[Excerpt]
------------------------------------------------

Environment. Genes. Nurture. Nature. Age-old questions.
Last night, I landed on a cool interview, Ghost in Your Genes, with Dr. Jean-Pierre Issa on PBS.org. The topic: epigenetics and cancer.
Issa's interview offers an easy-to-understand explanation of how genes and environmental stimuli interact and how this relates to cancer and aging. Here's the introduction to Dr. Issa's interview:
"For decades, scientists and doctors assumed that cancer was caused by irreversible damage to some critical stretch of DNA within one's genome. But in the last few years, a much more complex picture has emerged, one that shows that some cancers are caused by epigenetic changes—tiny chemical tags that accumulate over time and can turn genes on or off. Unlike genetic damage, epigenetic changes can sometimes be reversed, and with treatments that are far less toxic to the patient."
Dr. Issa explains genetic damage (environmental exposures, radiation, cigarettes, etc.) and how this paves the way for cancer, and he also explores how epigenetic therapy can "change the instructions of the cancer cells" rather than killing the cells.

------------------------------------------------

[Listed entries]
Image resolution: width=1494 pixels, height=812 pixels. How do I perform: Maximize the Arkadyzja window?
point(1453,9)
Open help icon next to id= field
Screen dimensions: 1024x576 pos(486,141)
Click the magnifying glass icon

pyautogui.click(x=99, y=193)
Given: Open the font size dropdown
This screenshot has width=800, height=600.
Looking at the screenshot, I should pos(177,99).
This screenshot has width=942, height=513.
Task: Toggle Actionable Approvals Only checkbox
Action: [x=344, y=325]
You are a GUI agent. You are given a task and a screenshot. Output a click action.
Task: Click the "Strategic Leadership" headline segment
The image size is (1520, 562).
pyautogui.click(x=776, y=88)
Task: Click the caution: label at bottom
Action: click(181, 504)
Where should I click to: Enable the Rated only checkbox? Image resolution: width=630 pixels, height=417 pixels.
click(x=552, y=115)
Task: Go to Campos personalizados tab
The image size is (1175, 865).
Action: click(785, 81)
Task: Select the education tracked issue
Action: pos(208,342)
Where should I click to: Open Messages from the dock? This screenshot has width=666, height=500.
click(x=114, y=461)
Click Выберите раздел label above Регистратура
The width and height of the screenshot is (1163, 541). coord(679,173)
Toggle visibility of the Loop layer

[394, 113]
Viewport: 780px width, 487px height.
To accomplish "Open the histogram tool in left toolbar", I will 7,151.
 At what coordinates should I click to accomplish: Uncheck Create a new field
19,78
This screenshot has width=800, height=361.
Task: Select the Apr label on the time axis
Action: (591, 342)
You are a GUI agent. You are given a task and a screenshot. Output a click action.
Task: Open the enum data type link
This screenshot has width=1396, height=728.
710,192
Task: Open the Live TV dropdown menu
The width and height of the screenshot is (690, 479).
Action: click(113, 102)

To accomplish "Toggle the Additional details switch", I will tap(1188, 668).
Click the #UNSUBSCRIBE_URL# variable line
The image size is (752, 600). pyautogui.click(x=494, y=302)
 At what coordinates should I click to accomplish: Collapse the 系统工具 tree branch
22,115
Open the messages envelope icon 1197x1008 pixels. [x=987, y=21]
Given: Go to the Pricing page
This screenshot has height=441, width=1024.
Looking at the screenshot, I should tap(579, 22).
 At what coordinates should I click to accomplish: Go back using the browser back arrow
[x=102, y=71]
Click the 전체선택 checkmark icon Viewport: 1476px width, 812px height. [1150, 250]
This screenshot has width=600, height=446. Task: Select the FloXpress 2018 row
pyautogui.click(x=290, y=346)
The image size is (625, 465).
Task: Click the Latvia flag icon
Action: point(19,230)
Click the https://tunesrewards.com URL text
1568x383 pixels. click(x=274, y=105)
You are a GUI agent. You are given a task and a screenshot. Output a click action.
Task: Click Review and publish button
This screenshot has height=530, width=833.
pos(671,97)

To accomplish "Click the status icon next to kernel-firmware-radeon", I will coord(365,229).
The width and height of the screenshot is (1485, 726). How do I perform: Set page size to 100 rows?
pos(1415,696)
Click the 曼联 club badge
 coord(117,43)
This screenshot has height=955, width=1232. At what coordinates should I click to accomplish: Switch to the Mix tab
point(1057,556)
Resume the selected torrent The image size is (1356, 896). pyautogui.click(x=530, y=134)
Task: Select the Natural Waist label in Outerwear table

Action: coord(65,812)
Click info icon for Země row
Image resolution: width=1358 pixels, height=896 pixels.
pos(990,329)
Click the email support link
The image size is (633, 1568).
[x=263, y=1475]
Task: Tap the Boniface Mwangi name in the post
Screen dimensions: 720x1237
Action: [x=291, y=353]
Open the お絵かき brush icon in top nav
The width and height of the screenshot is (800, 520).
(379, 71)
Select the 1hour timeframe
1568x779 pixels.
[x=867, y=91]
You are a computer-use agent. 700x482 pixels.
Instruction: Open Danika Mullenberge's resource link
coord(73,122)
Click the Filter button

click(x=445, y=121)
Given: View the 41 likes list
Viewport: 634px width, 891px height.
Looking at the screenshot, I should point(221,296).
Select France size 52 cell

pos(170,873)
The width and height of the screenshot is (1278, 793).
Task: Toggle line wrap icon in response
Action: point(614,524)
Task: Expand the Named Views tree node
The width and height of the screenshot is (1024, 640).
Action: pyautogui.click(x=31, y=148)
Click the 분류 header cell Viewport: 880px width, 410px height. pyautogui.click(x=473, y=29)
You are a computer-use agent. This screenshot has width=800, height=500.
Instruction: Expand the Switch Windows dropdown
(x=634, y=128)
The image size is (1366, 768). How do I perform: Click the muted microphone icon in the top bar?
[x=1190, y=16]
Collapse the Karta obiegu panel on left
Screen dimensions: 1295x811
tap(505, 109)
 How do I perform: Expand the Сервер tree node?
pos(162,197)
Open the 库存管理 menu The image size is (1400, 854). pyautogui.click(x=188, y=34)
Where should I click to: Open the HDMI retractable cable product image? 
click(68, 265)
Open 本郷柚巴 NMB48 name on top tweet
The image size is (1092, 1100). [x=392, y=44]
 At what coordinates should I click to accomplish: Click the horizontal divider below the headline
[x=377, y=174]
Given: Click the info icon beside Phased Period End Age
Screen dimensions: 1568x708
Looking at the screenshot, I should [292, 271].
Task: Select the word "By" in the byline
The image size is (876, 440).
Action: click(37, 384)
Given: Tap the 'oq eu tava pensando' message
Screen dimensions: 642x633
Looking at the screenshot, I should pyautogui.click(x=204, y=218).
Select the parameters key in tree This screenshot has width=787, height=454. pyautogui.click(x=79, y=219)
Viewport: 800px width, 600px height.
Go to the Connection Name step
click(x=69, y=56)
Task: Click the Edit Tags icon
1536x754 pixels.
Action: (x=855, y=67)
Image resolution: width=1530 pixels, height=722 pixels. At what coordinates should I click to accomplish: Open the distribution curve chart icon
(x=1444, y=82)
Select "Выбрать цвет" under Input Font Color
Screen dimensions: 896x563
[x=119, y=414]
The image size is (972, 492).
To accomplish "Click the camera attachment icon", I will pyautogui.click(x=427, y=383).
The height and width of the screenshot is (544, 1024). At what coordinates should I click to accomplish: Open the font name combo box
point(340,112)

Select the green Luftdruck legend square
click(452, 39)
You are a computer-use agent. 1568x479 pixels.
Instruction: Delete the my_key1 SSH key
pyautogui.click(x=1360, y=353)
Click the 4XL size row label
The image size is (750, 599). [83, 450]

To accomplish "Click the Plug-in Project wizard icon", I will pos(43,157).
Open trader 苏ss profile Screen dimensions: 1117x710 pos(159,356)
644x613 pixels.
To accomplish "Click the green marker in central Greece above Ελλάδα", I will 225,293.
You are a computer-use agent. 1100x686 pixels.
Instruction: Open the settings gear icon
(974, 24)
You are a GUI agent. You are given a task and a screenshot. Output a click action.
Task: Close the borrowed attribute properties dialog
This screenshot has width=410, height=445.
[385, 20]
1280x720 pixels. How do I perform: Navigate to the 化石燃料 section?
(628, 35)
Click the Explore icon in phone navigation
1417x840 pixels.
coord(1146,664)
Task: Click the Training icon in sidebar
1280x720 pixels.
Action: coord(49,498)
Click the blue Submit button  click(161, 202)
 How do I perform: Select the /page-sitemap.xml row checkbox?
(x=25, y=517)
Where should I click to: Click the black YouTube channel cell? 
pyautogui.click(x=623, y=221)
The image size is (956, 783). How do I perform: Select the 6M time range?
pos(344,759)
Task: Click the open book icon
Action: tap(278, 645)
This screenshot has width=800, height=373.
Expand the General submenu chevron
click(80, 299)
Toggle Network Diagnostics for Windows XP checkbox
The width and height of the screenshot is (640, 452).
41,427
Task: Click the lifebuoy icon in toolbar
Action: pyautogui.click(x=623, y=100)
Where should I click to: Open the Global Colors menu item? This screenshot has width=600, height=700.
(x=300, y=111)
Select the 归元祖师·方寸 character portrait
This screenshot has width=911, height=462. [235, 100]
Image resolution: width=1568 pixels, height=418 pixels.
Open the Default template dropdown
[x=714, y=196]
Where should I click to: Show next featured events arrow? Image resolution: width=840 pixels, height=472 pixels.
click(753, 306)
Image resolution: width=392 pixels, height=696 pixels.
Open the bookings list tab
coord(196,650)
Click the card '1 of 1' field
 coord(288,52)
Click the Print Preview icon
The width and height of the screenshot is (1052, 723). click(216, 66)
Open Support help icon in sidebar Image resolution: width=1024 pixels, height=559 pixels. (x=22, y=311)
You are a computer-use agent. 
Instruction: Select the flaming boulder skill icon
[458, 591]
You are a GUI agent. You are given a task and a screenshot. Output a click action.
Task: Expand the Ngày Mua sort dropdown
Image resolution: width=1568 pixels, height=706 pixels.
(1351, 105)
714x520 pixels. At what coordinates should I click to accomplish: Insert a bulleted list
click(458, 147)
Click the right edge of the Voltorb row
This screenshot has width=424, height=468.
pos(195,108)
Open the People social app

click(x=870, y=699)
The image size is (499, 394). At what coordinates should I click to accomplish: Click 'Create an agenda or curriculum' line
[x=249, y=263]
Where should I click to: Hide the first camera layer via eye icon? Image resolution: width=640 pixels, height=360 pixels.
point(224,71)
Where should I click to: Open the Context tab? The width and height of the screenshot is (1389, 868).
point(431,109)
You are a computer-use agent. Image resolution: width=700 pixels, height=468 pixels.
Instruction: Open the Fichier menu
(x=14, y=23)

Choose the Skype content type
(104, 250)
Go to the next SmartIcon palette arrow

------------------------------------------------

[What to work on]
• A. In the post on epigenetics and cancer, list the examples of genetic damage given in parentheses.
• B. Reproduce the passage of the post on epigenetics and cancer between "Dr. Issa explains" and "killing the cells.", inclusive.

[Solutions below]
• A. environmental exposures, radiation, cigarettes

• B.
Dr. Issa explains genetic damage (environmental exposures, radiation, cigarettes, etc.) and how this paves the way for cancer, and he also explores how epigenetic therapy can "change the instructions of the cancer cells" rather than killing the cells.